La atención al cliente no debe haber variado mucho desde el siglo pasado: uno debe llenar una guía a mano, esperar que la señorita vuelva a escribirla en su PC y verificar que haya pegado la etiqueta correcta sobre tu paquete. ¿Por qué no hacemos nosotros mismos las etiquetas en nuestra PC, la pegamos en nuestras cajas y luego solo llevamos la caja para el correspondiente sello de confirmación?

Cada oficina de Serpost debería tener un santo al cual podamos rezarle, cada que llevamos una encomienda: es tanto el miedo de que jamás llegue a destino o vaya a las manos de otro cliente. Si tu mercadería se pierde, debes esperar unos 3 meses a que Serpost te devuelva el dinero, sujeto a un límite que ellos establecen por ley (porque ahí son una empresa estatal mas).

Algún ejecutivo dirá que no suben sus tarifas desde hace dos años y dicen la verdad. Lo que no dicen -o no saben tal vez- es que en el mundo la tarifas de correo vienen bajando estrepitosamente debido a la gran demanda de productos que viajan de un país a otro gracias al impulso que le ha dado al negocio postal el comercio electrónico.



Seguro dirán, y no mienten, que ofrecen un servicio moderno llamado “Exporta fácil”, el cual no ofrece a los emprendedores ventajas tan básicas como pago a 30 días, tarifas corporativas, servicio puntual de recojo o embalaje de tus productos.
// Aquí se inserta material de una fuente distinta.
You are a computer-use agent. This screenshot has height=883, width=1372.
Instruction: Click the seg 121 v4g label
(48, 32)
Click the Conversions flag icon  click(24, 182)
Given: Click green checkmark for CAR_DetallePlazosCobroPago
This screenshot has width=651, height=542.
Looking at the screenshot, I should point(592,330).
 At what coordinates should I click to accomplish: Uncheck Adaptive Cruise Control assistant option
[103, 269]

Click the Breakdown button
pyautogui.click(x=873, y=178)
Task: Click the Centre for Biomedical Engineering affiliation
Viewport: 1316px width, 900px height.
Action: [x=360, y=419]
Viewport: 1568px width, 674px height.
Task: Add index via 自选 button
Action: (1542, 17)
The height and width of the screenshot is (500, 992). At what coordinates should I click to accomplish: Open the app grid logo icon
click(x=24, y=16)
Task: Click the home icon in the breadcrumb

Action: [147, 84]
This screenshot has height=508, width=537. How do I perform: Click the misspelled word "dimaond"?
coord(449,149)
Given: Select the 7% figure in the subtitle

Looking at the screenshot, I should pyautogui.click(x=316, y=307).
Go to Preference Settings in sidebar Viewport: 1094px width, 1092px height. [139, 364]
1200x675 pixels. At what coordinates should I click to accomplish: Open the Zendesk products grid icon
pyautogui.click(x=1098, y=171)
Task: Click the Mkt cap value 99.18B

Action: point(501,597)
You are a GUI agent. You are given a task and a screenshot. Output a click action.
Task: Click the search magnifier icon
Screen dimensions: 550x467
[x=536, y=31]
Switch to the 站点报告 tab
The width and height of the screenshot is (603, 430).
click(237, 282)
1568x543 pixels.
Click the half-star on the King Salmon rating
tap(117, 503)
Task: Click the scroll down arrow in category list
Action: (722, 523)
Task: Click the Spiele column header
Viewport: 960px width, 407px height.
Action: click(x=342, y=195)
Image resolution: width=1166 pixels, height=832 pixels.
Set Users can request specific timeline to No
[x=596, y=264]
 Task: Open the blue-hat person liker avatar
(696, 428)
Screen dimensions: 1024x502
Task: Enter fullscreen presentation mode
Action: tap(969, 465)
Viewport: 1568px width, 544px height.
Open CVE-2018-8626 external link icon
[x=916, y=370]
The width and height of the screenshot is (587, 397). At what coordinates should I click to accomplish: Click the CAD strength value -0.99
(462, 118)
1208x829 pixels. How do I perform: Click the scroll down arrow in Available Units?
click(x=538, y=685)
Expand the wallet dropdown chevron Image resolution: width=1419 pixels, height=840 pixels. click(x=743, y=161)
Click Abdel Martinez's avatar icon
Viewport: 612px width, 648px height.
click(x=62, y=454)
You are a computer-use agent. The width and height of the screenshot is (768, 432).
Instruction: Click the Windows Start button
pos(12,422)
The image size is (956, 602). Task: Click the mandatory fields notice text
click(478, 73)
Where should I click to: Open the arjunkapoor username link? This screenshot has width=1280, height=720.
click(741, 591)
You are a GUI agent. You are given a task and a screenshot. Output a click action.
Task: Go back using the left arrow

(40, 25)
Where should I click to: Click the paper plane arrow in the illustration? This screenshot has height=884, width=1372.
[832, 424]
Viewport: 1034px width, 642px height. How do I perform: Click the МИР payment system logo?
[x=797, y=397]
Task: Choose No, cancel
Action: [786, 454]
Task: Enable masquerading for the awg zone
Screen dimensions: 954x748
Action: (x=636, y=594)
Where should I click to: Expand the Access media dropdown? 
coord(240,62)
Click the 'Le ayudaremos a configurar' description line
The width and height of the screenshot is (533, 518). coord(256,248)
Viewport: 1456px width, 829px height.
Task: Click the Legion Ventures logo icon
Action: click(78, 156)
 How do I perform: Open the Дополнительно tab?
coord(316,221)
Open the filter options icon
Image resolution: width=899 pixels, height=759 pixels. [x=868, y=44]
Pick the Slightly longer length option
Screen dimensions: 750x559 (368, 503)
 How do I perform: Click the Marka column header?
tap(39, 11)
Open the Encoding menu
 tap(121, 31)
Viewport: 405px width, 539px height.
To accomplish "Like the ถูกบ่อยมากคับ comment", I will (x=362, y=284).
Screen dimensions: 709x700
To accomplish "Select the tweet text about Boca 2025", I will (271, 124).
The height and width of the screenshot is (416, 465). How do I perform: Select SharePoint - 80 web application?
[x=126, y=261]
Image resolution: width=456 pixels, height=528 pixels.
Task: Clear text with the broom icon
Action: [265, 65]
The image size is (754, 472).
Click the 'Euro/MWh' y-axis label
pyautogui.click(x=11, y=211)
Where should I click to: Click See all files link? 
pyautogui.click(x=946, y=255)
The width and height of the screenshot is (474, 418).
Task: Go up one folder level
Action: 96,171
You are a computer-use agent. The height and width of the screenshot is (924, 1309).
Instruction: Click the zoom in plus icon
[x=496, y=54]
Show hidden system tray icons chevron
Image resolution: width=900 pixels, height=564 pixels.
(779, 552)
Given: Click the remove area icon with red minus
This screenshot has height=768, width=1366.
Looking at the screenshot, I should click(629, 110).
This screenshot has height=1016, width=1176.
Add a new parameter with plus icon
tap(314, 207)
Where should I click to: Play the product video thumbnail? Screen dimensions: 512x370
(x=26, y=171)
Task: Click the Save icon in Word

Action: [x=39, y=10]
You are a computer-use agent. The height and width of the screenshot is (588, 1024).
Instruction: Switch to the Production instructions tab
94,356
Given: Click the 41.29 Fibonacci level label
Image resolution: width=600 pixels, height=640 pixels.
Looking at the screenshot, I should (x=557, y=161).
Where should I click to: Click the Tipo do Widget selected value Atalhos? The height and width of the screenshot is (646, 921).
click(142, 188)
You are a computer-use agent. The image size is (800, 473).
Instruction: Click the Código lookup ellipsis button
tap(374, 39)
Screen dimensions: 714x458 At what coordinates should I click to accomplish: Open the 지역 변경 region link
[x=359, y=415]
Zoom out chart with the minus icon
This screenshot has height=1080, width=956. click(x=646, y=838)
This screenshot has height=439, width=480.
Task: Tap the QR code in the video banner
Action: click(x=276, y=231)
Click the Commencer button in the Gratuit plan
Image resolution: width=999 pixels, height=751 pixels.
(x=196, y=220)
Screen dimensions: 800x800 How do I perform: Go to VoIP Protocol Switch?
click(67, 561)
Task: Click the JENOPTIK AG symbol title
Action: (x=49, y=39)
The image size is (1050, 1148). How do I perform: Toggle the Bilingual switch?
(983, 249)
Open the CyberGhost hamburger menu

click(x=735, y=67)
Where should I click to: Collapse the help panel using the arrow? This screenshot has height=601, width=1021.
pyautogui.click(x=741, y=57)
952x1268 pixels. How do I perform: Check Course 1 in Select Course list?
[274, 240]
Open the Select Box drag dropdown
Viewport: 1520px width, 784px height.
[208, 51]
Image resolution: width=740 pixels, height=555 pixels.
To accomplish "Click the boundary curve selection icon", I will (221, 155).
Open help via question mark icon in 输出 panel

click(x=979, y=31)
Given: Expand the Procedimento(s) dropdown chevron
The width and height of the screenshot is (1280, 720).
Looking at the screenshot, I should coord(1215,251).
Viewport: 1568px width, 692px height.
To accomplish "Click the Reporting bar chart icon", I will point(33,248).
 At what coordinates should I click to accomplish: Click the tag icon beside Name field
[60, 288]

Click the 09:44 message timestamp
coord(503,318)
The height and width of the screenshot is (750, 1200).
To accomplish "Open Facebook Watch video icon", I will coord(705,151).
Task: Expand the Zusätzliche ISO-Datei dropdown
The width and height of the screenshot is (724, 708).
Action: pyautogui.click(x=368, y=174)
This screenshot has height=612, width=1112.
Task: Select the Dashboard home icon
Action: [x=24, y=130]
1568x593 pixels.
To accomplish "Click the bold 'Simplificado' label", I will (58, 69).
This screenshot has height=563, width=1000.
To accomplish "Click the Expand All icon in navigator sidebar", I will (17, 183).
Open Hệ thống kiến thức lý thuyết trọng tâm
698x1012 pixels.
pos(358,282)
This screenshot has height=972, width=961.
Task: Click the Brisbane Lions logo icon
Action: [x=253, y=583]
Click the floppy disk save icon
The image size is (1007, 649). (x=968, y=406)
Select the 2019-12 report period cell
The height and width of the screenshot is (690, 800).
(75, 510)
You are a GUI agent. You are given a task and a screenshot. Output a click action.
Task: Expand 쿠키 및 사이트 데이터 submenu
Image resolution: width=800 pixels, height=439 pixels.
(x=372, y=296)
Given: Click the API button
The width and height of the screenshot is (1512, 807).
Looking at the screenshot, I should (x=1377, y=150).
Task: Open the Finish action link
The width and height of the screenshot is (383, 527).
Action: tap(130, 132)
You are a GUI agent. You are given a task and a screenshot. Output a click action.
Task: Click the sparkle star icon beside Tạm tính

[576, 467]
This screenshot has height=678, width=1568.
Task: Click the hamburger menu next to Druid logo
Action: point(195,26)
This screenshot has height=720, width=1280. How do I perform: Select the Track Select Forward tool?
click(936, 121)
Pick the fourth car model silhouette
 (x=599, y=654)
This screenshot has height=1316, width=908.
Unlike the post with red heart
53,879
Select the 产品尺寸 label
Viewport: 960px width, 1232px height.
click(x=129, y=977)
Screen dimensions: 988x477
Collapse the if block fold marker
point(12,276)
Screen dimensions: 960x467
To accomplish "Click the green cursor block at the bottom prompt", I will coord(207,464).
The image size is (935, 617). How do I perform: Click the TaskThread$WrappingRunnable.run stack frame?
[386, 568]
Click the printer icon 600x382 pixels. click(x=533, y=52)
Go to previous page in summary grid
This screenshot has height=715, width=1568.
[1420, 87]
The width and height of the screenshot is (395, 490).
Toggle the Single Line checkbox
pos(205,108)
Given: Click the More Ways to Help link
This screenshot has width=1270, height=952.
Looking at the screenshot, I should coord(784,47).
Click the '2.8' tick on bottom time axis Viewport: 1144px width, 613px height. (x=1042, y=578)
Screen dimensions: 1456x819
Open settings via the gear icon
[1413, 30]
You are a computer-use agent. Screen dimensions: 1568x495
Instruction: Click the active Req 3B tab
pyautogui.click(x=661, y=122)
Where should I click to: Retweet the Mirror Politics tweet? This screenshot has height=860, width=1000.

Se trata simplemente del mismo servicio regular que ofrecen al ciudadano común, con otro nombre.

Si revisamos el listado de clientes corporativos que manejan observaremos que la mayoría son empresas estatales. Es decir Serpost es una empresa para estatal que trabaja básicamente para el estado. Nosotros somos opcionales. Será por eso que ellos no nos tratan como socios.

Disculpen el tono de este post, pero es que ya es el tercer o cuarto mensaje que recibo del exterior solicitándome mercadería y la respuesta, luego que envío la correspondiente cotización es:

-Disculpe pero el servicio de envío me parece demasiado caro. ¿No hay otro servicio mejor?

-Lo siento, pero es el más barato que tenemos (y el más malo).